One policy option Congress may examine is a low carbon fuel standard (LCFS). An LCFS is a policy that requires transportation fuels to meet a certain energy-related GHG target (e.g., a specific carbon intensity) within a specified jurisdiction and timeframe. Some states have established an LCFS (e.g., California), and some states and regions are considering adopting an LCFS (e.g., Colorado). Generally, an LCFS is intended to be both fuel-neutral and technology neutral. Eligible fuels for an LCFS could be required to meet certain requirements, such as a lifecycle assessment (LCA), which typically quantifies the environmental impact of a fuel from its extraction or feedstock production to its end use. Challenges to LCFS implementation include the determination of an appropriate energy-related GHG target, development of a robust LCA, and construction of a transparent compliance system.

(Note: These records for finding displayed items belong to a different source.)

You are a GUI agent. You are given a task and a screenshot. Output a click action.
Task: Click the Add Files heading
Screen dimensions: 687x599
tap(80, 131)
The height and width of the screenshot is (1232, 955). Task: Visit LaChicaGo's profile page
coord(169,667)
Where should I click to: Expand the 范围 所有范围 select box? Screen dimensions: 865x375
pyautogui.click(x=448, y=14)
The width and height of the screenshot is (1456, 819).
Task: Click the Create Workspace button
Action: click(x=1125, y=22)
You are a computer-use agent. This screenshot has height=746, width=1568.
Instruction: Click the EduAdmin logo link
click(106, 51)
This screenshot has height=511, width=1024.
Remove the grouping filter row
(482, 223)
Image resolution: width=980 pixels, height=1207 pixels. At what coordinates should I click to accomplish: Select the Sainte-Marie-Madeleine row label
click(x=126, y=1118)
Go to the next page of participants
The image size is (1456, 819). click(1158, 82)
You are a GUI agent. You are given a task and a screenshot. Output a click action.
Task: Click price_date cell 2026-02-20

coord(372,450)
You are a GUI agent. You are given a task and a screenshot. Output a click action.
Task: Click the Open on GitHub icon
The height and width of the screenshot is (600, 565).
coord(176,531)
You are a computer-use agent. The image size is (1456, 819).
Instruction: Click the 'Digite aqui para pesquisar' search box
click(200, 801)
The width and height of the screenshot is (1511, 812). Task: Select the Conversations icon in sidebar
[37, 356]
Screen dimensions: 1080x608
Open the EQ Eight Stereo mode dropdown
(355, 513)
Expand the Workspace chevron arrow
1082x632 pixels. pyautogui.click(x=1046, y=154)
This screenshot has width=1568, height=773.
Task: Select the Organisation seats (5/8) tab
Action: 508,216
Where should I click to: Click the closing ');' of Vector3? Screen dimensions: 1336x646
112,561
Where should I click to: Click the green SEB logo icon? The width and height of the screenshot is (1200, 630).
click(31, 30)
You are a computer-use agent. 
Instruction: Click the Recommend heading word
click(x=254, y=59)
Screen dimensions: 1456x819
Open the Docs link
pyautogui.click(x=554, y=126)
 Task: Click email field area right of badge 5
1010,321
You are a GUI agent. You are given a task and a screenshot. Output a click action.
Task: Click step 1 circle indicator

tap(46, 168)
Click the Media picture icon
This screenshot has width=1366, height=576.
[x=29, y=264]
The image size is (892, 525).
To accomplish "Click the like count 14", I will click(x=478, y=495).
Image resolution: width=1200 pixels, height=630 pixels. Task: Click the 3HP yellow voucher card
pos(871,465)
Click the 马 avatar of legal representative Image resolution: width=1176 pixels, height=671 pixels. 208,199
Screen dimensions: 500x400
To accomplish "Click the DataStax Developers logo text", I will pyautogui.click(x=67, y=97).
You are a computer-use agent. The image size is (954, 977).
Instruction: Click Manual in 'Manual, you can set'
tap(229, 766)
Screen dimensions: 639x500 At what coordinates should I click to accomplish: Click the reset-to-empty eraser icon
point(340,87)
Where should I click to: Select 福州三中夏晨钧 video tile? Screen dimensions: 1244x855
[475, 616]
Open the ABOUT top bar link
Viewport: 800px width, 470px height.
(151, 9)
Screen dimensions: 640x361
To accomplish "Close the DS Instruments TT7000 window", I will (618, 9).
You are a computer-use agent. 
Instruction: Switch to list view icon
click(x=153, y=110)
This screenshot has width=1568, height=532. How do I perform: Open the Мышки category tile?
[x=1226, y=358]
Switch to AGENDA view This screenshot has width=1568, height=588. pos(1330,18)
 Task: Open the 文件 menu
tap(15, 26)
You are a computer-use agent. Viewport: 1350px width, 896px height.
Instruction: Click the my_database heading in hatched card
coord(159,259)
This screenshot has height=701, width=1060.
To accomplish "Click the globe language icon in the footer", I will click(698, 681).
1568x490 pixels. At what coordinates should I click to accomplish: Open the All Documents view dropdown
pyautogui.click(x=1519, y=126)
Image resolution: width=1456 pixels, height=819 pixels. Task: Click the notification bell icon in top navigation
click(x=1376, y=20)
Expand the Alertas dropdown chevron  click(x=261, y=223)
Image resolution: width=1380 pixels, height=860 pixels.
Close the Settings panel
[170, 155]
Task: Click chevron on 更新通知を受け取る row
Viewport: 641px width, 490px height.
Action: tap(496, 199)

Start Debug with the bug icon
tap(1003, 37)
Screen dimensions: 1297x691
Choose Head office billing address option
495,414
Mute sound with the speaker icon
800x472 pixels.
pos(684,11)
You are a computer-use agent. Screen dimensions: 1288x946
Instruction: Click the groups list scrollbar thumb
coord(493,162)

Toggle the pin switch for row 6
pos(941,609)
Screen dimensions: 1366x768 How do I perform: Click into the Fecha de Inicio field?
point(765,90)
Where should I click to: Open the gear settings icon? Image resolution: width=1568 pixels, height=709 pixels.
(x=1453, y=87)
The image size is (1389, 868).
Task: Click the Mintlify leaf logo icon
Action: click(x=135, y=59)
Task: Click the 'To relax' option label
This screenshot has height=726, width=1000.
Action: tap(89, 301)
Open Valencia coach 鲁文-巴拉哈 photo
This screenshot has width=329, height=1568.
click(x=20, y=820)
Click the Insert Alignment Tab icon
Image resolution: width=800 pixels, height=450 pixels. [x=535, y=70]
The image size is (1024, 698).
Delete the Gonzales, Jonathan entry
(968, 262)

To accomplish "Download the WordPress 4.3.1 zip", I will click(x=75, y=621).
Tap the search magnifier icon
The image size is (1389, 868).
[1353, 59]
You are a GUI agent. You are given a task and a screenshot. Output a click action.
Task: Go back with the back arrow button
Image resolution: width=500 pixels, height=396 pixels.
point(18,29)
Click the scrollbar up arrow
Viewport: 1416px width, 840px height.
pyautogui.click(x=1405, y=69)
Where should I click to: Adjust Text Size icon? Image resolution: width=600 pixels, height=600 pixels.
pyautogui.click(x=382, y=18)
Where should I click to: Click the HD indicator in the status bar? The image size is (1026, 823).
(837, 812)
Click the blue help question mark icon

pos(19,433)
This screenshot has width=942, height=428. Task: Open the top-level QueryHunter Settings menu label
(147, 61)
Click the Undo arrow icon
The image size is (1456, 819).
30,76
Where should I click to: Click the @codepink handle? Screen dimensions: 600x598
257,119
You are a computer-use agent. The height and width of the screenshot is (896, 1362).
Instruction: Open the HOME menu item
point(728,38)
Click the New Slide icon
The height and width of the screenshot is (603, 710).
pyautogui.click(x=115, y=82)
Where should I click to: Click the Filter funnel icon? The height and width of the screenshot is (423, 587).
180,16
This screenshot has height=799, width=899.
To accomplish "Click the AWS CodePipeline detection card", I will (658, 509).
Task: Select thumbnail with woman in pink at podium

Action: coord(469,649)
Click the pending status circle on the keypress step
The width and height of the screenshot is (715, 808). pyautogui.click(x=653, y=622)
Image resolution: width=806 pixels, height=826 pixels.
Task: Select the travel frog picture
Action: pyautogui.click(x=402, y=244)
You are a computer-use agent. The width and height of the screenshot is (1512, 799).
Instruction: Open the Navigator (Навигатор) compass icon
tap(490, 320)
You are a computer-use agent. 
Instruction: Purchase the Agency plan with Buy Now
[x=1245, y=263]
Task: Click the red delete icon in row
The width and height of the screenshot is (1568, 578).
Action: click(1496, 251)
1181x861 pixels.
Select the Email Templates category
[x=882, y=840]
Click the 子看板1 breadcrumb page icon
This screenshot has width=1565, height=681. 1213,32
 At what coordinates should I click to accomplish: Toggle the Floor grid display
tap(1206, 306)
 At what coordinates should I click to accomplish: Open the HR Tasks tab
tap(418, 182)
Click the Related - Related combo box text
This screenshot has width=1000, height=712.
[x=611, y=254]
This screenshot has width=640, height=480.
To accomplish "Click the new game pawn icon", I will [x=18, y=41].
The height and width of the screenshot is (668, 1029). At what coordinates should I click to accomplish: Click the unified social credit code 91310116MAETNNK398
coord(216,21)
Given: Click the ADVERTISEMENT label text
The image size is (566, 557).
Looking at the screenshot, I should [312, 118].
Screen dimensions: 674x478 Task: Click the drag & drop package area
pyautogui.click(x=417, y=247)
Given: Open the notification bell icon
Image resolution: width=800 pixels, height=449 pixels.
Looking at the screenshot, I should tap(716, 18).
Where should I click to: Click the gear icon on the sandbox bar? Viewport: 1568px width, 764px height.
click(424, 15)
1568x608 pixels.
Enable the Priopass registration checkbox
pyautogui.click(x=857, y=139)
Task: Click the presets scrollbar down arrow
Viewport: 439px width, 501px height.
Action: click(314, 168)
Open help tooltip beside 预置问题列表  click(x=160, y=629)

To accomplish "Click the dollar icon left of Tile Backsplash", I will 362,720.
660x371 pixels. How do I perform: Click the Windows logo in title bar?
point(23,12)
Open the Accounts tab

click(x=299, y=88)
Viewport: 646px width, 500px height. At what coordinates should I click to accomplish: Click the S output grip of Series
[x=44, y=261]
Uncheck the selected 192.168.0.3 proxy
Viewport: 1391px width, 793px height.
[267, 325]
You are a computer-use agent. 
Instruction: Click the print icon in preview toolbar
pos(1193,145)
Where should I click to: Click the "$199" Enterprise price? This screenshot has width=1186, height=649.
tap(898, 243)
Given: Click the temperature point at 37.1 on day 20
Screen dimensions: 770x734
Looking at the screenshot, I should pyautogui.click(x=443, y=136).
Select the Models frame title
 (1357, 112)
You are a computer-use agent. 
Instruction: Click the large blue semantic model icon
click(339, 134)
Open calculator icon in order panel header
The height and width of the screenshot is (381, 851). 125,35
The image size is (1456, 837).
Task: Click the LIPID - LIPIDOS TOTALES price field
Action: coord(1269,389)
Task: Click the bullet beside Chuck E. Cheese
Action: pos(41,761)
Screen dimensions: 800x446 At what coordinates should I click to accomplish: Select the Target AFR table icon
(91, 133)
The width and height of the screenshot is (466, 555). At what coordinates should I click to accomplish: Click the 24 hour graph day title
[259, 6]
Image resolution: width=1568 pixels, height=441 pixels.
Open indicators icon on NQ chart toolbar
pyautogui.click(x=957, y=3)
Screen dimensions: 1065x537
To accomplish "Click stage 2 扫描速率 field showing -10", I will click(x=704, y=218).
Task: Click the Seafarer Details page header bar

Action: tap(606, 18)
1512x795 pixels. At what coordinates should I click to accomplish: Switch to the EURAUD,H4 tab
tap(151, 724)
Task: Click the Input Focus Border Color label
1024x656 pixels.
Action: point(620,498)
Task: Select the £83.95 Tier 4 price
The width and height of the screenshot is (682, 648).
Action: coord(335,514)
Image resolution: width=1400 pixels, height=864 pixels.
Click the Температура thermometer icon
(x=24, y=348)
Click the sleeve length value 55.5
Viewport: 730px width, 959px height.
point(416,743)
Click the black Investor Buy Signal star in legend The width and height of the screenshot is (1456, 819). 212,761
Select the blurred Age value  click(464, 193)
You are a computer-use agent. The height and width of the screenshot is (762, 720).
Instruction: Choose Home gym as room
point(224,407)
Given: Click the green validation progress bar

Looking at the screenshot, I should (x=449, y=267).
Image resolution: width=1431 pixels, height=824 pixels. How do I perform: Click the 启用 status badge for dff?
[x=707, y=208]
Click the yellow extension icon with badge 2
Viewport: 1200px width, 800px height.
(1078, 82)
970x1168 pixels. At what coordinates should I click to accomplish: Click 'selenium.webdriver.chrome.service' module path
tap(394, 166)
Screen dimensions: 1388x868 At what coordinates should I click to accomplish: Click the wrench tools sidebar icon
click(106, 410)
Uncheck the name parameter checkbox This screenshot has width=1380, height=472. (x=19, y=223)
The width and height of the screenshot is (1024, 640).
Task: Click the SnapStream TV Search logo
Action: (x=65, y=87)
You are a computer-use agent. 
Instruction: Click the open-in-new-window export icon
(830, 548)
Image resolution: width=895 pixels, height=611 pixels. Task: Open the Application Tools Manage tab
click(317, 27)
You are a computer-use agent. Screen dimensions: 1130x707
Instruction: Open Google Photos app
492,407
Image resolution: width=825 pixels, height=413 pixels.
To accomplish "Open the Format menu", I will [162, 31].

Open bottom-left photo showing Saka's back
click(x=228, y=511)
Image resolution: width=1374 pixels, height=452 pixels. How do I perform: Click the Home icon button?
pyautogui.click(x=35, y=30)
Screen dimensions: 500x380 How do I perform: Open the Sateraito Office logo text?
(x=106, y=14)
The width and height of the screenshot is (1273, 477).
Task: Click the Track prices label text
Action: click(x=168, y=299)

Some in Congress are considering and have previously considered an LCFS. For instance, in the 117th Congress the Sustainable Aviation Fuel Act would establish a Low Carbon Aviation Fuel Standard that sets a carbon intensity benchmark for aviation fuel (S. 1608). Legislation that would have created an LCFS for motor vehicle fuel, non-road vehicle fuel, and aircraft fuel was introduced and at least one congressional hearing was held in the late 2000s. Some in Congress have opposed an LCFS, citing concerns about economic effects, including the potential for job losses, limited affordable lower carbon fuel options, and increasing fuel prices.
Some in Congress recommend that the existing RFS transition to an LCFS. The RFS requires renewable fuel be blended into the nation’s transportation fuel supply. How a transition would happen is unclear given that the RFS is structured differently from existing state LCFS policies. For example, the RFS is a volume mandate that requires the use of renewable fuel volumes as specified in statute; the existing state and proposed LCFS programs are structured as a carbon intensity mandate that requires eligible transportation fuels to meet a certain carbon emission target. Further, the RFS only allows fuels made from renewable biomass; existing state LCFS programs have allowed a wide array of clean and renewable fuels. The statutory renewable fuel volume amounts for the RFS expire in 2022 with the U.S. Environmental Protection Agency (EPA) Administrator determining the volume amounts starting in 2023.
Congress would have the option to design a national LCFS according to congressional priorities. Discussions that Congress may have about a potential LCFS may or may not be influenced by state actions. Additionally, Congress would have many items to consider if it chooses to authorize a national LCFS. These items include policy certainty, a mechanism for the LCFS program to adapt to unforeseen circumstances, regional needs and ability, land use change, consumer choice, distributional effects, and equity, among others.